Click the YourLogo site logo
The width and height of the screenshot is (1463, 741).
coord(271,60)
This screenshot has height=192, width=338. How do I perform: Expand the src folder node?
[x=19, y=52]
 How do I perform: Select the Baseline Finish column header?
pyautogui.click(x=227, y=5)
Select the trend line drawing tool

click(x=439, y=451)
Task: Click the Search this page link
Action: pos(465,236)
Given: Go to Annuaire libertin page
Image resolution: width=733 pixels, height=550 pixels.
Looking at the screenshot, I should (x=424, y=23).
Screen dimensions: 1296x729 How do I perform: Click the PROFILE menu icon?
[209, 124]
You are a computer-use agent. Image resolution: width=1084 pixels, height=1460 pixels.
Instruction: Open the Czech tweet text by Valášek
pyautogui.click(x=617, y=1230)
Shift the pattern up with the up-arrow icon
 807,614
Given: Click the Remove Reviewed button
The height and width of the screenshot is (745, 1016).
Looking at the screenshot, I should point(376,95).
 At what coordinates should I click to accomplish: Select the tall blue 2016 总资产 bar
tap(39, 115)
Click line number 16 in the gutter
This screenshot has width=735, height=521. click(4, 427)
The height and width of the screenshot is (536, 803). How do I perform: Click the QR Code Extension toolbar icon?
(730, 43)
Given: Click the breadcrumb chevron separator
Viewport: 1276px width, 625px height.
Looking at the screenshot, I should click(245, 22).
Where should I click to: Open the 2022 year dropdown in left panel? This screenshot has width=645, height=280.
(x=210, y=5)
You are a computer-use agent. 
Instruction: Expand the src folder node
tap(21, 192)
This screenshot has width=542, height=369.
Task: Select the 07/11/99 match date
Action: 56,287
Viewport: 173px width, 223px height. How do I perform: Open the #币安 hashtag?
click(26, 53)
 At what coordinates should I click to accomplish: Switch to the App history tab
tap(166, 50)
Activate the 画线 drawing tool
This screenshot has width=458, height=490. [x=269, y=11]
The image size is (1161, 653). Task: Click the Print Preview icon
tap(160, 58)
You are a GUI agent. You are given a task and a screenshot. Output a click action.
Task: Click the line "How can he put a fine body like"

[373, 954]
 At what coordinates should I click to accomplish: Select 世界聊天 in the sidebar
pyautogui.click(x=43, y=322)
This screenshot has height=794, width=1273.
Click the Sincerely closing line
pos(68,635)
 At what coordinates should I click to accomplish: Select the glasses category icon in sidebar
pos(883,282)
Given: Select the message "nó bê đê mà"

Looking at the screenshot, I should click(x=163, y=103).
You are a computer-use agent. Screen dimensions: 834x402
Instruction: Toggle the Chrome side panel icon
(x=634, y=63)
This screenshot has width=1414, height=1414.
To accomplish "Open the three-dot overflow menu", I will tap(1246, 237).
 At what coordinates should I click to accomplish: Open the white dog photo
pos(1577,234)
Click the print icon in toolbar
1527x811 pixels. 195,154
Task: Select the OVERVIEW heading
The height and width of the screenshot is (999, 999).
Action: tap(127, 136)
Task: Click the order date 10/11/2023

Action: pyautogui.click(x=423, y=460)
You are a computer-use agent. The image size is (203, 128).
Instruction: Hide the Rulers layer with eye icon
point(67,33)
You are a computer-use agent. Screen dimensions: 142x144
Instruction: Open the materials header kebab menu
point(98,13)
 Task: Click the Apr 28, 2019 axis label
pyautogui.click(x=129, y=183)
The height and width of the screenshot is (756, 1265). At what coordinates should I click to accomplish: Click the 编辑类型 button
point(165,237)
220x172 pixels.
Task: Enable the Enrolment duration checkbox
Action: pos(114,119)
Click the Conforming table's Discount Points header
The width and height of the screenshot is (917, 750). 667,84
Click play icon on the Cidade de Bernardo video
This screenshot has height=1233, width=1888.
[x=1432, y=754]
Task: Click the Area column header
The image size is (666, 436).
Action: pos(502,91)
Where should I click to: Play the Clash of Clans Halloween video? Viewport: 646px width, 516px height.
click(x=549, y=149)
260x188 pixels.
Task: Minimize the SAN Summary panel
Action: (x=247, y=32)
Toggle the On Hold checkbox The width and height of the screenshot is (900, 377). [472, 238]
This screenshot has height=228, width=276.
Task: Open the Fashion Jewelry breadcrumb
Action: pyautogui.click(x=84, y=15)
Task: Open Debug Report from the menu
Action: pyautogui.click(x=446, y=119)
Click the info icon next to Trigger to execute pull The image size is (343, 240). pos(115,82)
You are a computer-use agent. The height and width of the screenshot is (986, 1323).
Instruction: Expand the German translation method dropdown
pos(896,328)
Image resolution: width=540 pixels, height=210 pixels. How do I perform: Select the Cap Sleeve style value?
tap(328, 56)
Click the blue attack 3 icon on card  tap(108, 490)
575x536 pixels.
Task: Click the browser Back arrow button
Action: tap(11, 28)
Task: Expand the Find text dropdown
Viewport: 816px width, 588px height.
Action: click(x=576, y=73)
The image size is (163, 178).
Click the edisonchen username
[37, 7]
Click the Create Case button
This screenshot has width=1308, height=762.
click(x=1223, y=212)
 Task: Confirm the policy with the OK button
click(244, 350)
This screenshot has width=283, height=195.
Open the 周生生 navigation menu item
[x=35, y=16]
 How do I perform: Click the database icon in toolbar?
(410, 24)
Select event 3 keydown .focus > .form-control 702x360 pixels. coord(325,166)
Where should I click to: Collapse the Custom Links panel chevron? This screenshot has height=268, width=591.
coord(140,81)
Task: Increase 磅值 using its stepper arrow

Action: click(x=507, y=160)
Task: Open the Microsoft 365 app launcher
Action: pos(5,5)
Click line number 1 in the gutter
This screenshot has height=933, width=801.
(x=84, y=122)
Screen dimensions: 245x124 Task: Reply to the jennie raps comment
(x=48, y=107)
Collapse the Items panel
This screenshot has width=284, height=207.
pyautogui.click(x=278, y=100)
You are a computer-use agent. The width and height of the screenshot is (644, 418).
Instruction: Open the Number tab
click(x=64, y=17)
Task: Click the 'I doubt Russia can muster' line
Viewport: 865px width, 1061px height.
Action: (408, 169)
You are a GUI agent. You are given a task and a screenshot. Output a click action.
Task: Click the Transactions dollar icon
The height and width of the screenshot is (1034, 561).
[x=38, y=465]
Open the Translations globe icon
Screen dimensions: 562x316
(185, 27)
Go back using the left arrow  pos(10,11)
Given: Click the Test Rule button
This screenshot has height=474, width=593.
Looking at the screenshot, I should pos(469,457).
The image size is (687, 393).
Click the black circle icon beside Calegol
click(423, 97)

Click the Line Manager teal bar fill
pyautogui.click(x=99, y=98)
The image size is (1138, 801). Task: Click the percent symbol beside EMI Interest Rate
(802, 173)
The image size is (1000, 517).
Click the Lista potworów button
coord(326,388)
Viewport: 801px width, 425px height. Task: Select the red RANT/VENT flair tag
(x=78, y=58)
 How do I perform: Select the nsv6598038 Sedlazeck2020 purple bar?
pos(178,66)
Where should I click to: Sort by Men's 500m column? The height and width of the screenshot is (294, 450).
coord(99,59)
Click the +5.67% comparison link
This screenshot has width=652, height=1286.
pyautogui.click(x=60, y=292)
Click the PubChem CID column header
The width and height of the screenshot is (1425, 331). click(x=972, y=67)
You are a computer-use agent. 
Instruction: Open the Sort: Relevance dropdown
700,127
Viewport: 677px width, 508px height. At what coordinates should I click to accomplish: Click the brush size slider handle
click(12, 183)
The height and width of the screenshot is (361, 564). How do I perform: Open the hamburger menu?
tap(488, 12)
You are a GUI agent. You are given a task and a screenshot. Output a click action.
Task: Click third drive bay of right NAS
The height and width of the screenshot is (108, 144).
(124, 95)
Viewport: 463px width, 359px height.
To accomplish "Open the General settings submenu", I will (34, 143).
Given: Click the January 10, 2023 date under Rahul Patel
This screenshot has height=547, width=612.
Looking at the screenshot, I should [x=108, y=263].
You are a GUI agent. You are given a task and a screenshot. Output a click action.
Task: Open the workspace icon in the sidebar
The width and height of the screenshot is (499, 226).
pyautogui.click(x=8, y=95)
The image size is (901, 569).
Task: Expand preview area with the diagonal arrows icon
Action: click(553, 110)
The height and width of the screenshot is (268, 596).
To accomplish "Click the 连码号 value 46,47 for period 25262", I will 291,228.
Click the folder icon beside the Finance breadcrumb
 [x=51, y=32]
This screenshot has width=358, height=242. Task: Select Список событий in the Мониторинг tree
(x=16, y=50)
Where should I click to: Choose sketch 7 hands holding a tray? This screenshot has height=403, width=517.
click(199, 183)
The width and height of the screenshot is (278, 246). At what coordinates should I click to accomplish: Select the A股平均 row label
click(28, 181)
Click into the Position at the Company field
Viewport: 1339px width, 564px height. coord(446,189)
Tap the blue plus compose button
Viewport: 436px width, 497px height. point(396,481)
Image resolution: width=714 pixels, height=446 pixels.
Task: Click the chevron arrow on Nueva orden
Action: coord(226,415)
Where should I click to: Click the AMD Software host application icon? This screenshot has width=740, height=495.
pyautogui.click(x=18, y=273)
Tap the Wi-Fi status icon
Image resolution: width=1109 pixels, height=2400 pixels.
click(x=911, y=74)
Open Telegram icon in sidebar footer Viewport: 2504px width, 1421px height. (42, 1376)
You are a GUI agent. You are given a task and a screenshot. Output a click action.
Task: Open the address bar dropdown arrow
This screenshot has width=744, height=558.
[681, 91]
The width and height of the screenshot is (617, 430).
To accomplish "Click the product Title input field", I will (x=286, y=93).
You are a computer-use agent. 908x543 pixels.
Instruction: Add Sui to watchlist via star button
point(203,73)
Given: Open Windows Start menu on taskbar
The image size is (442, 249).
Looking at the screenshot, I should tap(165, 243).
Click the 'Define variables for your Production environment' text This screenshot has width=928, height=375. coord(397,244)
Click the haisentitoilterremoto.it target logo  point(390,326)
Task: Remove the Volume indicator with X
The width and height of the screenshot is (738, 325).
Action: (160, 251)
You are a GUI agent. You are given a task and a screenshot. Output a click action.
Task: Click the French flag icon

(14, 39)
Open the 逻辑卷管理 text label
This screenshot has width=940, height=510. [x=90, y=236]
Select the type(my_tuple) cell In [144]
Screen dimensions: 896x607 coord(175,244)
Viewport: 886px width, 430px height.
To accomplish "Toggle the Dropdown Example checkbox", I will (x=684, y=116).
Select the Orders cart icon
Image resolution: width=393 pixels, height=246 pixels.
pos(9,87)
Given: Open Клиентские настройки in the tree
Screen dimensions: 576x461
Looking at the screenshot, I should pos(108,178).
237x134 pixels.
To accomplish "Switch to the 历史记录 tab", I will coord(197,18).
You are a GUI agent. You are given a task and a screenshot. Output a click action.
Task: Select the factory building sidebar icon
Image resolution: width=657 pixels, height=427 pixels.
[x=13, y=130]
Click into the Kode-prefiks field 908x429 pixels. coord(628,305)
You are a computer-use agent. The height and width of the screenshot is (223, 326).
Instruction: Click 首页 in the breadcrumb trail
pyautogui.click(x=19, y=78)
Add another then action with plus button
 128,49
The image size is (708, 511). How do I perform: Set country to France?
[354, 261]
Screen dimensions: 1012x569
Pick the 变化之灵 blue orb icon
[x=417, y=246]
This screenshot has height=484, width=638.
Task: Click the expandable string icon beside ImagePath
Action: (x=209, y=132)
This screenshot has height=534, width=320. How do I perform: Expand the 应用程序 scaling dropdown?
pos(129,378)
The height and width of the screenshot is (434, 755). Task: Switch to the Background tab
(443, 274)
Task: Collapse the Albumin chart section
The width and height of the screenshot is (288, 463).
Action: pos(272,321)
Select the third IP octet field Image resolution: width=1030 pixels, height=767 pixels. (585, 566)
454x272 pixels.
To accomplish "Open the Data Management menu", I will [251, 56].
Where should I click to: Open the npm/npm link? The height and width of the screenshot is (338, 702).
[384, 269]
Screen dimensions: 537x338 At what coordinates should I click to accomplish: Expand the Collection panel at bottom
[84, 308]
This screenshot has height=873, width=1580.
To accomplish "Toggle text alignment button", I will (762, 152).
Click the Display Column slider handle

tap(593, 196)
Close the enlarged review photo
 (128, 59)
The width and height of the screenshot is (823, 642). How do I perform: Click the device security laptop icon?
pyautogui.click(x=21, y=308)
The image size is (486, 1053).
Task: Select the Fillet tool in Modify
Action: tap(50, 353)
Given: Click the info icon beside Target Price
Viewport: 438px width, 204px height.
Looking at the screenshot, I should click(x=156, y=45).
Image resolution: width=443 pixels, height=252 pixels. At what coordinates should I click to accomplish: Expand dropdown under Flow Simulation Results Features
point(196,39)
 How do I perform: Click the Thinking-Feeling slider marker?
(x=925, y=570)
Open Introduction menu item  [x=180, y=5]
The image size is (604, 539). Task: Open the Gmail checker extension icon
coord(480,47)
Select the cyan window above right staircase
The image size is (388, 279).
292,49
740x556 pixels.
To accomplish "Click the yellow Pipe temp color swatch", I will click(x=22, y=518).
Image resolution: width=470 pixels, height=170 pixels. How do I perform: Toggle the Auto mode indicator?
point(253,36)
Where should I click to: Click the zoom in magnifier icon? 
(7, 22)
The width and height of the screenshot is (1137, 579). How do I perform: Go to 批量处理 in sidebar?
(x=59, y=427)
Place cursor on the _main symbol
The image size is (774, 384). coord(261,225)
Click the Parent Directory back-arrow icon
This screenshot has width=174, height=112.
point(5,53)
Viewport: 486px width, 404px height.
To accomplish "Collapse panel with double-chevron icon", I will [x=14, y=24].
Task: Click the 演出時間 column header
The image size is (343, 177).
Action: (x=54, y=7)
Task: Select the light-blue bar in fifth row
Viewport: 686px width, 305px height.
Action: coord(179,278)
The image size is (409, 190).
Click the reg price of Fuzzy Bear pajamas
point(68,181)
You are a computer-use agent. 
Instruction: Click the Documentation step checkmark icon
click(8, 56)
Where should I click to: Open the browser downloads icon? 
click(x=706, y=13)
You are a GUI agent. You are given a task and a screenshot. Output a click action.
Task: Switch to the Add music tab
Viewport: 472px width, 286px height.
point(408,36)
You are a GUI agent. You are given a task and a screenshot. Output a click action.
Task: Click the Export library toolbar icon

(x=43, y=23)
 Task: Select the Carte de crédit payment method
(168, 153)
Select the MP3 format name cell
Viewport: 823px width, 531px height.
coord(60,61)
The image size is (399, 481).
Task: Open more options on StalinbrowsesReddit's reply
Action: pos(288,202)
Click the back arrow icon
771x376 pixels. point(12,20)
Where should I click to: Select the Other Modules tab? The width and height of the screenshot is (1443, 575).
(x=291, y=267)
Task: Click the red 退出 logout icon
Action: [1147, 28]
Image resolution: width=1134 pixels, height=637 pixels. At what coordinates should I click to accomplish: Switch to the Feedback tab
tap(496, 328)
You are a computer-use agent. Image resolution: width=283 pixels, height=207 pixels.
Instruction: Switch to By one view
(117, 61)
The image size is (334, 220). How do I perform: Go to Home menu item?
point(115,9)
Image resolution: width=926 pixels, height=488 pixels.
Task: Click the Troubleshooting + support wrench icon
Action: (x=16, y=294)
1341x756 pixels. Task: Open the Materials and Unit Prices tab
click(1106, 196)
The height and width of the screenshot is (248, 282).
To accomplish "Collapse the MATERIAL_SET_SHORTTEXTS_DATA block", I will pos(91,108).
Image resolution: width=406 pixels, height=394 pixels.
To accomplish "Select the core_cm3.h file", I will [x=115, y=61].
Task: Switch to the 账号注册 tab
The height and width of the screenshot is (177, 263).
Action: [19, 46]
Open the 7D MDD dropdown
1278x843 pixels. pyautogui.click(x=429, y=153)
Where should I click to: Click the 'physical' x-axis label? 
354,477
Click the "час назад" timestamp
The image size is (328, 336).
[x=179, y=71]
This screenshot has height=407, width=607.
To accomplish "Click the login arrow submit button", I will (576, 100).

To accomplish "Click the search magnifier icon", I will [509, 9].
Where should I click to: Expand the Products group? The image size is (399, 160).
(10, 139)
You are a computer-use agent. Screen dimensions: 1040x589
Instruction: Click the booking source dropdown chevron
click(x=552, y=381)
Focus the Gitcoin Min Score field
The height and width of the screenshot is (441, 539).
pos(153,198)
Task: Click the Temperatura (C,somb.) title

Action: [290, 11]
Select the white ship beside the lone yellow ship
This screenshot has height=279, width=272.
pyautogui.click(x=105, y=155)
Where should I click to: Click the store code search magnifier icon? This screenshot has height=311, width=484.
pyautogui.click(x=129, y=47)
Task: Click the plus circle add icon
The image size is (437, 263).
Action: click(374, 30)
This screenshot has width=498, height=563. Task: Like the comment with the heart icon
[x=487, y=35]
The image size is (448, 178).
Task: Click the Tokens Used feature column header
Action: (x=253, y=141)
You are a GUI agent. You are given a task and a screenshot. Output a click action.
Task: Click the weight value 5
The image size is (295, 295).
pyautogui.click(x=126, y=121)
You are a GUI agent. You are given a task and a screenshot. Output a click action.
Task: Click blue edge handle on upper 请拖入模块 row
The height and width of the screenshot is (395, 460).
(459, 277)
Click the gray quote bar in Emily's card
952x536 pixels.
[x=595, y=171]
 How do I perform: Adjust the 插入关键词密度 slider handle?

────

> [Task to carry out] Copy each line of the records that has "info" in it.

> [Output of the exercise]
Click the info icon next to Trigger to execute pull The image size is (343, 240). pos(115,82)
Given: Click the info icon beside Target Price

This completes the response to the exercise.